ADK tracks which agent is currently executing in the session's invocation context, but it does not maintain a transfer history spanning the full current delegation chain. It cannot see that the current invocation of Agent A is a re-entry from Agent C, which was itself delegated by Agent B, which was delegated by Agent A three hops ago. The model driving Agent A has no awareness that it's running inside a cycle; it sees only its own session context. Detection signal: before any agent begins executing, check whether that agent's name is already present in the active delegation chain for the current session invocation. An agent that appears a second time in the chain is cycling — not running a second legitimate session, but re-entering mid-execution of the same delegation tree. Trip at the first re-entry.

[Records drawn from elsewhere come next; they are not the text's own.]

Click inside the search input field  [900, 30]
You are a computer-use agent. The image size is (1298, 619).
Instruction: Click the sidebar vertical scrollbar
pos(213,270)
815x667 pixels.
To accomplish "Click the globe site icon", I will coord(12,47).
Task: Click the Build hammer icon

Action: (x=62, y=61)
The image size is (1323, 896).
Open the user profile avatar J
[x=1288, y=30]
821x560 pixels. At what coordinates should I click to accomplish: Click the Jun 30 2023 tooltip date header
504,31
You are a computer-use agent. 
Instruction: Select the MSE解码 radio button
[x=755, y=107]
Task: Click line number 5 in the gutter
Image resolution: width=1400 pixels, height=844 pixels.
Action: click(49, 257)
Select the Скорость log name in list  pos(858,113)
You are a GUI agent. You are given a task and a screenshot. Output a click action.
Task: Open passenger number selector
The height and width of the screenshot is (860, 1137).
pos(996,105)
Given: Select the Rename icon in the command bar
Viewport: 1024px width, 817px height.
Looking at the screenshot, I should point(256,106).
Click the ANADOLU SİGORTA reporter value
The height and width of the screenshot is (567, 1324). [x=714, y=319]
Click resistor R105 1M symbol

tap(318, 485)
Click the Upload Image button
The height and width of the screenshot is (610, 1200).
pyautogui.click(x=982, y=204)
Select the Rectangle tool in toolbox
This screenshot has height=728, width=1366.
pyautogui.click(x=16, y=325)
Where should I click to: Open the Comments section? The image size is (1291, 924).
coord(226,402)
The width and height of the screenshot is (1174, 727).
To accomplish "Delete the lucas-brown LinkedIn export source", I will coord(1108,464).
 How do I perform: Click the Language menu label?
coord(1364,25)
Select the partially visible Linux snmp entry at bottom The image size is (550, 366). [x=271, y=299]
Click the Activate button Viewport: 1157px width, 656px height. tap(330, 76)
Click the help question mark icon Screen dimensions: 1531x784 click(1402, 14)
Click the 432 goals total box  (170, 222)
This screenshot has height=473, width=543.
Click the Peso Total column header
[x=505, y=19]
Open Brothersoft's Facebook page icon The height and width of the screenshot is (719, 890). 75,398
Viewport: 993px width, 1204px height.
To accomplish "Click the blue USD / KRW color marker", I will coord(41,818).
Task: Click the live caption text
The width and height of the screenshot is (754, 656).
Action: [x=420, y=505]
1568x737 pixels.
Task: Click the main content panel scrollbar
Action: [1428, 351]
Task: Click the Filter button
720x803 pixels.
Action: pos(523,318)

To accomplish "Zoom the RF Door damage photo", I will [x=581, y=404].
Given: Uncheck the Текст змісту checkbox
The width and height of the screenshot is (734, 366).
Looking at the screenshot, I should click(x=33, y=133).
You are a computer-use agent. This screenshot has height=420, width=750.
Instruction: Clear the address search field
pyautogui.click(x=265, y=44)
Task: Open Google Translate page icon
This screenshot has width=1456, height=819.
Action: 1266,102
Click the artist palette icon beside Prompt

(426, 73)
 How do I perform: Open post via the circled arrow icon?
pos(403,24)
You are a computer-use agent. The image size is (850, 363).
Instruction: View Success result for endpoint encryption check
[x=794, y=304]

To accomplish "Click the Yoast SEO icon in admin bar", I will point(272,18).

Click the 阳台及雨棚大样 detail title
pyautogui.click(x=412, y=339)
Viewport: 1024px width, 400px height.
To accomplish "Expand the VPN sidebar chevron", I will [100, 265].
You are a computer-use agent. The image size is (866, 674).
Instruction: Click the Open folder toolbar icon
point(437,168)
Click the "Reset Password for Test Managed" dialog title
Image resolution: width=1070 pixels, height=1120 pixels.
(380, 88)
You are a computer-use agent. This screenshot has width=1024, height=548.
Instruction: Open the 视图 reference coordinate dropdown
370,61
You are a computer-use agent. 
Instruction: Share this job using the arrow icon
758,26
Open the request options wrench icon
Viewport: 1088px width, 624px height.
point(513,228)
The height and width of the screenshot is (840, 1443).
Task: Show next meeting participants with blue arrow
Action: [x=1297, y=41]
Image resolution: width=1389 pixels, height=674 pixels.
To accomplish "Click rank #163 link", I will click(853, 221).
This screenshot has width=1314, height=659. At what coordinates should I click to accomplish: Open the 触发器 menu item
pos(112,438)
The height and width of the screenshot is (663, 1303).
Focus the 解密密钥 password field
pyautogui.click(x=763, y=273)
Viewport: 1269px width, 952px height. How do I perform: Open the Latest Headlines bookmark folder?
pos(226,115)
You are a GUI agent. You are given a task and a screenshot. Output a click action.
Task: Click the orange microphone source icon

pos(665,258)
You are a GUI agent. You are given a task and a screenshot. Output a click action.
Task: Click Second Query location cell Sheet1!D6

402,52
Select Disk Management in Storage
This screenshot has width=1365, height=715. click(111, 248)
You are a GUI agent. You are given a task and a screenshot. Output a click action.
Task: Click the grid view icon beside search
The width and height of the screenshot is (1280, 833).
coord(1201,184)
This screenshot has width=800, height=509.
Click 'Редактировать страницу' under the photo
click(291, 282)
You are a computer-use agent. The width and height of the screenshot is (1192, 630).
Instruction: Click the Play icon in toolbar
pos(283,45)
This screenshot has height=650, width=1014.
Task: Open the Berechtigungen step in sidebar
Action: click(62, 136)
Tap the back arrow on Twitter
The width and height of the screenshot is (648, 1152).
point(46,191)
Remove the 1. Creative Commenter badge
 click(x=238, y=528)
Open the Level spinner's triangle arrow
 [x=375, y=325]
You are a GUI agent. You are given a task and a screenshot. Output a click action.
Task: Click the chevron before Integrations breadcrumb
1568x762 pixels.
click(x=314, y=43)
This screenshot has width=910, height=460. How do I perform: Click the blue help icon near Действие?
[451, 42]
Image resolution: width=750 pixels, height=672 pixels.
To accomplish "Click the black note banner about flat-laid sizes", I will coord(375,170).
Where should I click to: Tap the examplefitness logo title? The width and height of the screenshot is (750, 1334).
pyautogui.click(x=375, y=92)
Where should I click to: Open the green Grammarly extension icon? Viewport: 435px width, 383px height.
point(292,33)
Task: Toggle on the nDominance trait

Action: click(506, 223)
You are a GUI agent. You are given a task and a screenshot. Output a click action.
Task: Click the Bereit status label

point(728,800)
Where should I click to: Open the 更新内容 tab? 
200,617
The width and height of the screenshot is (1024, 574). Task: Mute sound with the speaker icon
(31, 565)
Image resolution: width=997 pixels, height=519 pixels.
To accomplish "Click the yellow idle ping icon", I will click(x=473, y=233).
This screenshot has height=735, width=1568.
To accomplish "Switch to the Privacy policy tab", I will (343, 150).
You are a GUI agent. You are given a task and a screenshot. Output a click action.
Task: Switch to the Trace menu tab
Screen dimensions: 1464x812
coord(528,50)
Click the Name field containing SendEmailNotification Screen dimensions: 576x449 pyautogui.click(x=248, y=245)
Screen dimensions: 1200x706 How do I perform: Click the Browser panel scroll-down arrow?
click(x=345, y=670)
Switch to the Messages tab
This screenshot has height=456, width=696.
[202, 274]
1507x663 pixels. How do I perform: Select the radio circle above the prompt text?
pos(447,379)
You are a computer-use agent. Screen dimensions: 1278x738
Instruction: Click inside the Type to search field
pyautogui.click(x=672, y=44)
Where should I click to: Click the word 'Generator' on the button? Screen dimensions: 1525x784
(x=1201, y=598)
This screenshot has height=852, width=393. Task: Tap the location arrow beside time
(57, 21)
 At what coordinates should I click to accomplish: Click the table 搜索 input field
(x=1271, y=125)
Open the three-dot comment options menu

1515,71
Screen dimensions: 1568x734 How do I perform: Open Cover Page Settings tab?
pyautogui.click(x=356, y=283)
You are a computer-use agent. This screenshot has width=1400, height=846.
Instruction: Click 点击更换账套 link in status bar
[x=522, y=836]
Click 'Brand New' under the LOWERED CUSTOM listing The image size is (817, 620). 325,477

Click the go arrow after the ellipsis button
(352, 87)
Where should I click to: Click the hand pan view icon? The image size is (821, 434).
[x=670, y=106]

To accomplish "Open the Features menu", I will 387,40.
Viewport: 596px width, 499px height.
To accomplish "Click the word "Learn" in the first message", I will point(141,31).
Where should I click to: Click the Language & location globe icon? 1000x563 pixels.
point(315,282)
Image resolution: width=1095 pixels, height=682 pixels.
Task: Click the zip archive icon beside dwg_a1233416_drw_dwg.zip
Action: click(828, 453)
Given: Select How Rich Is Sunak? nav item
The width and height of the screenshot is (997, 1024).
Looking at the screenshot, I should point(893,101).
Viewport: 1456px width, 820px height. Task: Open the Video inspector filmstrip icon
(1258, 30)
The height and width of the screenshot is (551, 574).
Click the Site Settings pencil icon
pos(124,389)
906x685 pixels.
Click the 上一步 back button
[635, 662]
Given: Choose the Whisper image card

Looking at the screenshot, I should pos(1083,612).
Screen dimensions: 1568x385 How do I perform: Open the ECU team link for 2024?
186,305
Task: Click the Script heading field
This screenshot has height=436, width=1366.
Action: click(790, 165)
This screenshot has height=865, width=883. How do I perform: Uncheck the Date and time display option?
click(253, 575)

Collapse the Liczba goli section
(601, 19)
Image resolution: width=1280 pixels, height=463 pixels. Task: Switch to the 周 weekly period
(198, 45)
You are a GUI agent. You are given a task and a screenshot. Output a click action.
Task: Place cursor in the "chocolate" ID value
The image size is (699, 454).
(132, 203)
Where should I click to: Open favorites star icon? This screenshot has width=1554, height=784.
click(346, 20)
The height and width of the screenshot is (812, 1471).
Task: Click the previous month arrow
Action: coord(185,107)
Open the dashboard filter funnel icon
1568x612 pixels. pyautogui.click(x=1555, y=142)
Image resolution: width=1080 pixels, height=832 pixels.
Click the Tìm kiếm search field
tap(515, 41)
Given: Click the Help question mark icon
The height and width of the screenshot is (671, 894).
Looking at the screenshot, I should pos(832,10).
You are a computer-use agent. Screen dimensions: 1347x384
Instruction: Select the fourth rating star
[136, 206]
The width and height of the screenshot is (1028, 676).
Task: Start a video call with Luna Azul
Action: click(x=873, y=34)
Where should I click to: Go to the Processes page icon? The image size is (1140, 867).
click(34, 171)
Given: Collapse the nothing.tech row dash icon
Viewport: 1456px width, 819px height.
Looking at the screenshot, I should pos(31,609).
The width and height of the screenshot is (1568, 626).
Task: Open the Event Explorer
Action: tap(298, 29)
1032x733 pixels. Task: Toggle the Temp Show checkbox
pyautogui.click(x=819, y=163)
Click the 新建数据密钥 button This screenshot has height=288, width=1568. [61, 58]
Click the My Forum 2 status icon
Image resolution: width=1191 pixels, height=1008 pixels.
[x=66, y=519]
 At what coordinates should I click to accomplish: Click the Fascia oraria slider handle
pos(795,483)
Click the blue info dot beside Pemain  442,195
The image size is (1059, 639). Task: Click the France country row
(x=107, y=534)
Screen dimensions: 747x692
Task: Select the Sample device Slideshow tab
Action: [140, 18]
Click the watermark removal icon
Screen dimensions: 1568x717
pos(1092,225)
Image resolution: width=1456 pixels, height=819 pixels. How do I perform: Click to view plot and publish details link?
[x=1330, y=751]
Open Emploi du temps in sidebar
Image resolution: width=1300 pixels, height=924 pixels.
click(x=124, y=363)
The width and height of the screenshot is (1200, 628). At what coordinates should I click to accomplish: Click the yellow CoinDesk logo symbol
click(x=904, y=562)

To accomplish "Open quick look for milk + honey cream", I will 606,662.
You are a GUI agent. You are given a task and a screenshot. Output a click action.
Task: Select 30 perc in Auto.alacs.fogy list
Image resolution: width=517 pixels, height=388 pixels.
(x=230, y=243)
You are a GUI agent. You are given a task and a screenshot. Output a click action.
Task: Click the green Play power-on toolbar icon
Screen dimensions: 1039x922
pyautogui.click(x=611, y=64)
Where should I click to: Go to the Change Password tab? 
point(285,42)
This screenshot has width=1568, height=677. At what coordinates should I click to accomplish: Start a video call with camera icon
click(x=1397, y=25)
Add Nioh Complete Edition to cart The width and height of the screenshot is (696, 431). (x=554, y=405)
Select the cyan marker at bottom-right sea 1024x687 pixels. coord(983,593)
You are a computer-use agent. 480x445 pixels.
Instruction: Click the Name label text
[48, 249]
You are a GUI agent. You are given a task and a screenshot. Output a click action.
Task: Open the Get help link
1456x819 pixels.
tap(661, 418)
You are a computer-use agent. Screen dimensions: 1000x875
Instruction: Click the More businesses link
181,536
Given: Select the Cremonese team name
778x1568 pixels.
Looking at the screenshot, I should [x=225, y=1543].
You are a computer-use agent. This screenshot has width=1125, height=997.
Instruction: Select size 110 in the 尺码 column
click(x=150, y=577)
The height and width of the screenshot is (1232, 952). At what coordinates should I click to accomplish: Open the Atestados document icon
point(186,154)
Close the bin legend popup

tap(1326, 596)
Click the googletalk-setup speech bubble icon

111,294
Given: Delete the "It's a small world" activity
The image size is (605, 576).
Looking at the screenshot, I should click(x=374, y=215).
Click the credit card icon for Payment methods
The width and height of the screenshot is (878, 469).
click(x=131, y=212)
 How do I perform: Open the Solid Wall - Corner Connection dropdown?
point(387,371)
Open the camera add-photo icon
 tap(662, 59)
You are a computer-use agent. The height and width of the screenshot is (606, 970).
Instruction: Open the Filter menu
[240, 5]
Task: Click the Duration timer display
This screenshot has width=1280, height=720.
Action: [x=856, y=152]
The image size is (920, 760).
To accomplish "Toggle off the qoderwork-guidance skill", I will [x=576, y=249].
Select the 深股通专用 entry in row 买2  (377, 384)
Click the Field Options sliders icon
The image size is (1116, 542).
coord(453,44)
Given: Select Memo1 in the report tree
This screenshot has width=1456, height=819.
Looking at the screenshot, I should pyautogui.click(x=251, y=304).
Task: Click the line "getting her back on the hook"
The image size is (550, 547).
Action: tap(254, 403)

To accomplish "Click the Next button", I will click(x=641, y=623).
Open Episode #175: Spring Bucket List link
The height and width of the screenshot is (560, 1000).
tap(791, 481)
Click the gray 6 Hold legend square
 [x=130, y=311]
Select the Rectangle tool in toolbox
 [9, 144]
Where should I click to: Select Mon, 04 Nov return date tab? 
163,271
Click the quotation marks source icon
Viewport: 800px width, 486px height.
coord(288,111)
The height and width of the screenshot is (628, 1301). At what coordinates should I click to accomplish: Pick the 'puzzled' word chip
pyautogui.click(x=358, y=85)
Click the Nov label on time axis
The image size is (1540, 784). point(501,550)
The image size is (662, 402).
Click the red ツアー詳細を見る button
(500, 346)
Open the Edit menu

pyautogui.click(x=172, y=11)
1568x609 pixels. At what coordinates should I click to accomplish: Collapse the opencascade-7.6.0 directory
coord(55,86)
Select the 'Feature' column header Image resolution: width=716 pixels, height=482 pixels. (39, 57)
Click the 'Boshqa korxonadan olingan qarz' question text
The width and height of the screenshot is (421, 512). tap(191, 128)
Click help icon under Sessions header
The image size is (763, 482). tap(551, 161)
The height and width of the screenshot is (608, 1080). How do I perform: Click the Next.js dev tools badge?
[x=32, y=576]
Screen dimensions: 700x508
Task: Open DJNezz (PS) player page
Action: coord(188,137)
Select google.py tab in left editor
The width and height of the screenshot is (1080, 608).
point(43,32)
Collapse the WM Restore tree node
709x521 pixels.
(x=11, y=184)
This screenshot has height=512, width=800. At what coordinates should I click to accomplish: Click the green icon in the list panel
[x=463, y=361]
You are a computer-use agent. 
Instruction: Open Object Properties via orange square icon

3. Session event log inflation: O(N²) token cost from accumulated history
ADK's session model stores every event — model invocation input, model response, tool call arguments, tool result — as an Event object in the session. This is the mechanism that gives ADK agents memory within a session. The cost implication: the context window for turn N includes all events from turns 1 through N−1. If the average event pair (model call + response) is 600 tokens, turn 10 carries roughly 5,400 tokens of prior context on top of the current turn's own content. Turn 20 carries 11,400 tokens. The total token spend across a 20-turn session is not 20 × 600 = 12,000 tokens; it grows quadratically as each new turn re-includes all prior turns in the context.
Detection signal: the token count of recent model invocations is growing faster than the early-session baseline. If the first five events average 800 tokens each and the most recent five events average 2,400 tokens each (a 3× ratio), session history inflation is the dominant cost driver. This growth will continue — turn 25 will cost more than turn 20, which cost more than turn 15. The circuit breaker's job is to alert and optionally trip before the session reaches the long tail of high-cost turns where accumulated history dominates per-turn spend. Unlike max_iterations, the inflation detector fires in proportion to cost growth, not raw turn count.
4. ParallelAgent over-spawn: concurrent LLM calls that multiply unexpectedly
ADK's ParallelAgent runs all of its sub_agents simultaneously and merges their results. This is intentional and efficient for workloads that parallelize cleanly. The failure mode emerges in dynamic pipelines where the number of ParallelAgent sub-agents is determined at runtime from tool output. An orchestrating LlmAgent calls an index-lookup tool that returns a list of items to process in parallel. It constructs a ParallelAgent with one sub-agent per item. When the index works normally it returns 5–8 items. When the index has a bug — an off-by-one in a pagination cursor, a filter that fails open instead of closed — it returns 400 items. The orchestrator constructs a ParallelAgent with 400 concurrent sub-agents, each making an independent Gemini API call. No individual call is harmful, so safety filters pass. No ADK session mechanism detects the over-spawn. The bill for 400 simultaneous model calls lands before any monitoring fires.
Detection signal: the count of concurrently active LlmAgent invocations in the current session exceeds a configurable limit. Track concurrent invocations via before_agent_callback (increment) and after_agent_callback (decrement). Trip if the active count exceeds max_concurrent_agents. In a production pipeline that normally spawns 5–10 parallel agents, a limit of 20–30 provides headroom for legitimate peaks while catching index-returns-400-items anomalies before they translate into 400 simultaneous API calls.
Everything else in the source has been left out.